Evaluation location: Minnesota, United States
Trees were purchased from commercial nurseries and were planted in a nursery field at the University of Minnesota, St. Paul campus during the summer of 2014. Trees were spaced 0.9 m apart within rows and 3 m apart between rows. Trees were three and four years old at the time of inoculation. All trees received water as needed during the growing season. In addition, trees were fertilized every 3 months during the growing season with 4.9 ml of Osmocote® Plus (15-9-12) (Everris NA Inc., Dublin, OH). Methods of inoculum preparation and inoculation have been described previously (Beier et al., 2017). In brief, an isolate of Ophiostoma novo-ulmi with known pathogenicity, collected from Minnesota, was used for inoculations. A drill was used to make a single small hole (2.38 mm wide by 4 mm deep) in the tree 0.5 m above the ground. Tape was wrapped tightly around the drill bit to maintain a consistent depth. Immediately following drilling, 25 μl of an O. novo-ulmi spore suspension (1 × 10^6 spores/ml) was injected into the hole using a micropipette and the wound was subsequently wrapped with Parafilm M® (Bemis Co., Inc., Neenah, WI) to avoid desiccation. To more accurately determine disease susceptibility in the cultivars, additional samples, which were not used for histological assessments, were included in 2015. Trees in the 2015 trial were inoculated on May 28 (43 days after budbreak), while trees in the 2016 trial were inoculated on May 26 (40 days after budbreak).
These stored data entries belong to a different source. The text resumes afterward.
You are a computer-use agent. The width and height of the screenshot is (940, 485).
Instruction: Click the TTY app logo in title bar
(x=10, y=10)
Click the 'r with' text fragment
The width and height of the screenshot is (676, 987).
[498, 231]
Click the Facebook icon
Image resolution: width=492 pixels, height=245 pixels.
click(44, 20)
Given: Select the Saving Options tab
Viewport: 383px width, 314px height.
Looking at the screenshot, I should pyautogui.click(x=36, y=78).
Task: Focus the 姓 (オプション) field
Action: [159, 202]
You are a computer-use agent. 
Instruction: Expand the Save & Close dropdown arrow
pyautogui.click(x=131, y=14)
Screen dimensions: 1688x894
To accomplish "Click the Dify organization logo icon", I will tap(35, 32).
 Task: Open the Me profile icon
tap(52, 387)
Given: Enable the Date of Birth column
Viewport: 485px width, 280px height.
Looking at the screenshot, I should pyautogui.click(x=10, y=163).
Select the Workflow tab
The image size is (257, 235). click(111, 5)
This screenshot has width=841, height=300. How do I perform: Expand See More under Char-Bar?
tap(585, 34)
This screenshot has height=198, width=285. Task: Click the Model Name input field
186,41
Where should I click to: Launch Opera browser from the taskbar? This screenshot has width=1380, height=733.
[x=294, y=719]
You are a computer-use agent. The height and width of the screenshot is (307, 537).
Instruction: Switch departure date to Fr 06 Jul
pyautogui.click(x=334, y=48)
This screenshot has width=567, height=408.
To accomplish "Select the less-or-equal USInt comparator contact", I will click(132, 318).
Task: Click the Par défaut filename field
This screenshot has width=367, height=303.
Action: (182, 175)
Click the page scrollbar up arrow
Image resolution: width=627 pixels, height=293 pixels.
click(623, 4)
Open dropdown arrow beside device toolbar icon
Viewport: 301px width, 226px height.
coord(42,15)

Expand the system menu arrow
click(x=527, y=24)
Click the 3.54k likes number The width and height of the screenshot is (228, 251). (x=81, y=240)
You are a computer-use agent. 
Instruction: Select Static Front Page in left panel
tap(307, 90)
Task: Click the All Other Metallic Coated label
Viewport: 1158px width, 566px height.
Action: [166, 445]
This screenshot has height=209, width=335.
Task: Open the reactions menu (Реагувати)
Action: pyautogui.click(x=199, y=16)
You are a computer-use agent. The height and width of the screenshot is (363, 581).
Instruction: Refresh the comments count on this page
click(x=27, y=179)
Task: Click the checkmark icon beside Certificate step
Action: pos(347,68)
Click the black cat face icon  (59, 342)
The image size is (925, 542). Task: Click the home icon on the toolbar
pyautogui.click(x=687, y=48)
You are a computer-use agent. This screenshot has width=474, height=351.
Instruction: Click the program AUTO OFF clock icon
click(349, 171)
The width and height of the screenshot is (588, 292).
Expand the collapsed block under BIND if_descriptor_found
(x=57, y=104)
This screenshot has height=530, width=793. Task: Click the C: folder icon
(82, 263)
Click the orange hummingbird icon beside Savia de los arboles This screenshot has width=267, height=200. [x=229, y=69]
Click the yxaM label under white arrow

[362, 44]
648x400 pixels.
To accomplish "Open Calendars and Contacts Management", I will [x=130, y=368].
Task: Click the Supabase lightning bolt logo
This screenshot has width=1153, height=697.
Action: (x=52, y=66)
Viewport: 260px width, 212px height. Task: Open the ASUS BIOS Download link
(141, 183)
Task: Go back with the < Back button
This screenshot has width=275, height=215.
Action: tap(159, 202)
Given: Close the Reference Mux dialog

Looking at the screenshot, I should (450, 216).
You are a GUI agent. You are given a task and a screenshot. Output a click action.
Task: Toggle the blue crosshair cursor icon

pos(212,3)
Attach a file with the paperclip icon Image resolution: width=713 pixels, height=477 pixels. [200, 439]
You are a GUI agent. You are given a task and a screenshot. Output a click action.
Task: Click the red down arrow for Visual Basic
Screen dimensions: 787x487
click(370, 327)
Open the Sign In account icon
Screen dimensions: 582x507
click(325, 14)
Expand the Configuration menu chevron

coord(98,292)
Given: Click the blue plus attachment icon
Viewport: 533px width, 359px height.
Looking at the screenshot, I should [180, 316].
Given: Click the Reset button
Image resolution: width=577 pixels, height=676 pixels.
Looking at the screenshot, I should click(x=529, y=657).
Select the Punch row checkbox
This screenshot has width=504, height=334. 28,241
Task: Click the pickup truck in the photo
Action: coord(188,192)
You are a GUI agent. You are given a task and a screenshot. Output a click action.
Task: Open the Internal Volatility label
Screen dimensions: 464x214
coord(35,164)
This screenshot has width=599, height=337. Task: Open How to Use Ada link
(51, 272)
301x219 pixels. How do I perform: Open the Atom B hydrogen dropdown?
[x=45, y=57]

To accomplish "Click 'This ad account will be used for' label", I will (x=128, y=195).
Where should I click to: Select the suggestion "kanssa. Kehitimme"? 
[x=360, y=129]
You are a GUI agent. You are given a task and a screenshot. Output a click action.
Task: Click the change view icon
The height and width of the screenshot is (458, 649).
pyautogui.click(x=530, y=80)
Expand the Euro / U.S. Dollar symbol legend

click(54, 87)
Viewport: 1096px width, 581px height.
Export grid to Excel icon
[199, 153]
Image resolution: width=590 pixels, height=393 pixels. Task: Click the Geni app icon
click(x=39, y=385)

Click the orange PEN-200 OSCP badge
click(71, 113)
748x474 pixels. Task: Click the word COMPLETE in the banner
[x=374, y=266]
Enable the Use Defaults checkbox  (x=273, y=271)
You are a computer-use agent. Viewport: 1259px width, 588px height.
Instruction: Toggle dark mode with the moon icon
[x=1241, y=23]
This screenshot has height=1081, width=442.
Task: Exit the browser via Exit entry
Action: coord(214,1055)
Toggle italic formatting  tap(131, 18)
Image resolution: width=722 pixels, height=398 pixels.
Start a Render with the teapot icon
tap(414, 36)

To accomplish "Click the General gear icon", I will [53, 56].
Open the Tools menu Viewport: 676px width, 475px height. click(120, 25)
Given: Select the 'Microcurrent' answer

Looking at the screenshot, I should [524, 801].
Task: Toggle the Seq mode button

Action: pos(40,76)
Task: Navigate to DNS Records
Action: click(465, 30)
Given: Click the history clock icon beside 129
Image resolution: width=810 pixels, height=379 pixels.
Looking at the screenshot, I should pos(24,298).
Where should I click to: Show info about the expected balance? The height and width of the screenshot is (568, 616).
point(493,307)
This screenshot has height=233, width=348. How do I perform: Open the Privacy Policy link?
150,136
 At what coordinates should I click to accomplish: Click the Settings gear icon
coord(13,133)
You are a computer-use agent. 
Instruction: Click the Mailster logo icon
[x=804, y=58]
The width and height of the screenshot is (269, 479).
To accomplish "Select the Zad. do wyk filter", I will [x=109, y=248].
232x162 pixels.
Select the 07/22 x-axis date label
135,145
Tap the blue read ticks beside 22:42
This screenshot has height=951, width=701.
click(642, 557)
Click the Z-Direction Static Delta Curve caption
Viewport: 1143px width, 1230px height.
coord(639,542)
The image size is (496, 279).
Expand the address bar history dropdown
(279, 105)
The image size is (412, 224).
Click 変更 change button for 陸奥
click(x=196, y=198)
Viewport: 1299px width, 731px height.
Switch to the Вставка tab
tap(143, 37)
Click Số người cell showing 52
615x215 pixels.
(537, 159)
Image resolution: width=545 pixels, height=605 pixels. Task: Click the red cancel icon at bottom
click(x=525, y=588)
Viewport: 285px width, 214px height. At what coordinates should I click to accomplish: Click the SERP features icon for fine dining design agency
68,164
Trees were destructively harvested at 20 and 90 DPI. At each time point, two to six inoculated trees were harvested for each cultivar. To avoid cavitation, the stems were placed into a shallow tub of water and subsequently cut. A 20-cm sample, centred on the inoculation site, was cut and immediately placed on ice and subsequently stored at −20°C. A 5-cm segment was collected 10 cm above the inoculation site and immediately placed on ice and stored at −20°C. Since the trees in 2016 were too large to be cut underwater, harvesting was performed predawn to reduce the likelihood of cavitation. Transverse sections from 11 to 12 cm above the inoculation site were used. Thick cross sections (approximately 2 cm) of the main stem, which had been stored at −20°C, were quartered and thin freehand transverse sections, approximately 50 μm thick, were made using a high-profile microtome blade so the entire circumference of the most recent annual ring could be assessed. Sections were mounted in water. Each sample was examined using a Nikon E600 microscope (Nikon Instruments Inc., Melville, NY) at 200× to determine whether barrier zone formation had occurred. Images of barrier zones were taken at 100× using a Nikon DS-Ri1 camera (Nikon Instruments Inc., Melville, NY) mounted on a Nikon Eclipse Ni-U microscope (Nikon Instruments Inc., Melville, NY). Barrier zones were identified by examining the shape of cells, which generally appear more flattened than typical fibre and axillary parenchyma cells (Shigo & Tippett, 1981). In addition, barrier zone cells are often darker in appearance due to the accumulation of various tree defence compounds (Rioux & Ouellette, 1991). As many of the annual rings were larger than the field of view for the digital documenting system, multiple images of the same section were merged using the photomerge feature in Photoshop™ (Adobe Systems Inc., San Jose, CA) or the scan large image feature in Nikon Elements Advanced Research (Nikon Instruments Inc., Melville, NY). Z-stacking was performed as necessary using Photoshop™ or Nikon Elements Advanced Research. If barrier zones were present, the mean thickness was determined by averaging the thickness of the barrier zone at both sides of the cropped image. In the event that the barrier zone was not continuous across the section, only one measurement was used.